Give back the records in their entirety, exactly.

(Records drawn from a dataset)
%%
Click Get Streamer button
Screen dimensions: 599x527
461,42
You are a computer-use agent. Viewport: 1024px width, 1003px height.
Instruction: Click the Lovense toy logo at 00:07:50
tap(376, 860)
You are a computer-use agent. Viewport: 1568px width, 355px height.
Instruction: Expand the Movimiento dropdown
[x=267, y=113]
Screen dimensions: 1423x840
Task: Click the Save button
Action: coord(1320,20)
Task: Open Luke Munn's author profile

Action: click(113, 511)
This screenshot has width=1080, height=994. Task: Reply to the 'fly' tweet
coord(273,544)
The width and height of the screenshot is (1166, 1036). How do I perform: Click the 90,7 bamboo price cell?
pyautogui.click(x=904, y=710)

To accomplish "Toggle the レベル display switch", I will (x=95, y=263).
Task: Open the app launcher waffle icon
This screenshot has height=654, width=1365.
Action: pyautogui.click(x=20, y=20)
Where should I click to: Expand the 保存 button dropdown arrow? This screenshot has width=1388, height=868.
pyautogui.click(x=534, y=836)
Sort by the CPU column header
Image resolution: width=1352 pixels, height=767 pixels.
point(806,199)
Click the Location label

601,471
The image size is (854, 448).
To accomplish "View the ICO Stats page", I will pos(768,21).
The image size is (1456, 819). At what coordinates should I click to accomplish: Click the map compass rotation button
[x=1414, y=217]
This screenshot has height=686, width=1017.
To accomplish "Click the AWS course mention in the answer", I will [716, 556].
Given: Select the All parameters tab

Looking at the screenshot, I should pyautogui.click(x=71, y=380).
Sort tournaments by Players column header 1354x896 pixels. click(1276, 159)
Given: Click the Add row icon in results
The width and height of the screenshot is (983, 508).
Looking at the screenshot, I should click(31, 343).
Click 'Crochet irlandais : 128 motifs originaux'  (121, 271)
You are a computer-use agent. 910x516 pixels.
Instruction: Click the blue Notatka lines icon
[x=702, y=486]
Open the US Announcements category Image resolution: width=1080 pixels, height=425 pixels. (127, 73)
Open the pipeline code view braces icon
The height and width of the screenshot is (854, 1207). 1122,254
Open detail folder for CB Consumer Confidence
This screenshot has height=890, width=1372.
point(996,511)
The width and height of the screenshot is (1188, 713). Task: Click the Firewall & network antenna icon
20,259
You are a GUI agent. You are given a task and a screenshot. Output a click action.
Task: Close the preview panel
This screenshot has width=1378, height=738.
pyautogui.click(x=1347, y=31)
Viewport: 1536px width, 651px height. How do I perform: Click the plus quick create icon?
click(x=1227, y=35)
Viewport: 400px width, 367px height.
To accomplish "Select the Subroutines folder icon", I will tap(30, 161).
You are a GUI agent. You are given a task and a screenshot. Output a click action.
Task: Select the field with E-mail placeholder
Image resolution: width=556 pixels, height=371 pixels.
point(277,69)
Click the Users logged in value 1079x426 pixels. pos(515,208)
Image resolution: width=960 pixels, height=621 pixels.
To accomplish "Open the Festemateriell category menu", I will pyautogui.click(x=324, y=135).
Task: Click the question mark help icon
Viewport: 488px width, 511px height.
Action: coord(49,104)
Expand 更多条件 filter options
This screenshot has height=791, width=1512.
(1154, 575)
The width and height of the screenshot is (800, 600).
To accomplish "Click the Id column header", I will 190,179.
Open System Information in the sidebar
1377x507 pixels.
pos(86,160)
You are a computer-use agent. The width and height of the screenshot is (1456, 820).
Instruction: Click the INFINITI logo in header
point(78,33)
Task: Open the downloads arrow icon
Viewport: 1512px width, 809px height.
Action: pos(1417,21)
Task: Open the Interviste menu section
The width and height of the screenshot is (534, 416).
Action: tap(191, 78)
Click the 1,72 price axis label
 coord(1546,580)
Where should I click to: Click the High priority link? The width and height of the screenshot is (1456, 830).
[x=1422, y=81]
%%
# RESPONSE BELOW:
Click Get Streamer button
Screen dimensions: 599x527
461,42
You are a computer-use agent. Viewport: 1024px width, 1003px height.
Instruction: Click the Lovense toy logo at 00:07:50
tap(376, 860)
You are a computer-use agent. Viewport: 1568px width, 355px height.
Instruction: Expand the Movimiento dropdown
[x=267, y=113]
Screen dimensions: 1423x840
Task: Click the Save button
Action: coord(1320,20)
Task: Open Luke Munn's author profile

Action: click(113, 511)
This screenshot has width=1080, height=994. Task: Reply to the 'fly' tweet
coord(273,544)
The width and height of the screenshot is (1166, 1036). How do I perform: Click the 90,7 bamboo price cell?
pyautogui.click(x=904, y=710)

To accomplish "Toggle the レベル display switch", I will (x=95, y=263).
Task: Open the app launcher waffle icon
This screenshot has height=654, width=1365.
Action: pyautogui.click(x=20, y=20)
Where should I click to: Expand the 保存 button dropdown arrow? This screenshot has width=1388, height=868.
pyautogui.click(x=534, y=836)
Sort by the CPU column header
Image resolution: width=1352 pixels, height=767 pixels.
point(806,199)
Click the Location label

601,471
The image size is (854, 448).
To accomplish "View the ICO Stats page", I will pos(768,21).
The image size is (1456, 819). At what coordinates should I click to accomplish: Click the map compass rotation button
[x=1414, y=217]
This screenshot has height=686, width=1017.
To accomplish "Click the AWS course mention in the answer", I will [716, 556].
Given: Select the All parameters tab

Looking at the screenshot, I should pyautogui.click(x=71, y=380).
Sort tournaments by Players column header 1354x896 pixels. click(1276, 159)
Given: Click the Add row icon in results
The width and height of the screenshot is (983, 508).
Looking at the screenshot, I should click(31, 343).
Click 'Crochet irlandais : 128 motifs originaux'  (121, 271)
You are a computer-use agent. 910x516 pixels.
Instruction: Click the blue Notatka lines icon
[x=702, y=486]
Open the US Announcements category Image resolution: width=1080 pixels, height=425 pixels. (127, 73)
Open the pipeline code view braces icon
The height and width of the screenshot is (854, 1207). 1122,254
Open detail folder for CB Consumer Confidence
This screenshot has height=890, width=1372.
point(996,511)
The width and height of the screenshot is (1188, 713). Task: Click the Firewall & network antenna icon
20,259
You are a GUI agent. You are given a task and a screenshot. Output a click action.
Task: Close the preview panel
This screenshot has width=1378, height=738.
pyautogui.click(x=1347, y=31)
Viewport: 1536px width, 651px height. How do I perform: Click the plus quick create icon?
click(x=1227, y=35)
Viewport: 400px width, 367px height.
To accomplish "Select the Subroutines folder icon", I will tap(30, 161).
You are a GUI agent. You are given a task and a screenshot. Output a click action.
Task: Select the field with E-mail placeholder
Image resolution: width=556 pixels, height=371 pixels.
point(277,69)
Click the Users logged in value 1079x426 pixels. pos(515,208)
Image resolution: width=960 pixels, height=621 pixels.
To accomplish "Open the Festemateriell category menu", I will pyautogui.click(x=324, y=135).
Task: Click the question mark help icon
Viewport: 488px width, 511px height.
Action: coord(49,104)
Expand 更多条件 filter options
This screenshot has height=791, width=1512.
(1154, 575)
The width and height of the screenshot is (800, 600).
To accomplish "Click the Id column header", I will 190,179.
Open System Information in the sidebar
1377x507 pixels.
pos(86,160)
You are a computer-use agent. The width and height of the screenshot is (1456, 820).
Instruction: Click the INFINITI logo in header
point(78,33)
Task: Open the downloads arrow icon
Viewport: 1512px width, 809px height.
Action: pos(1417,21)
Task: Open the Interviste menu section
The width and height of the screenshot is (534, 416).
Action: tap(191, 78)
Click the 1,72 price axis label
 coord(1546,580)
Where should I click to: Click the High priority link? The width and height of the screenshot is (1456, 830).
[x=1422, y=81]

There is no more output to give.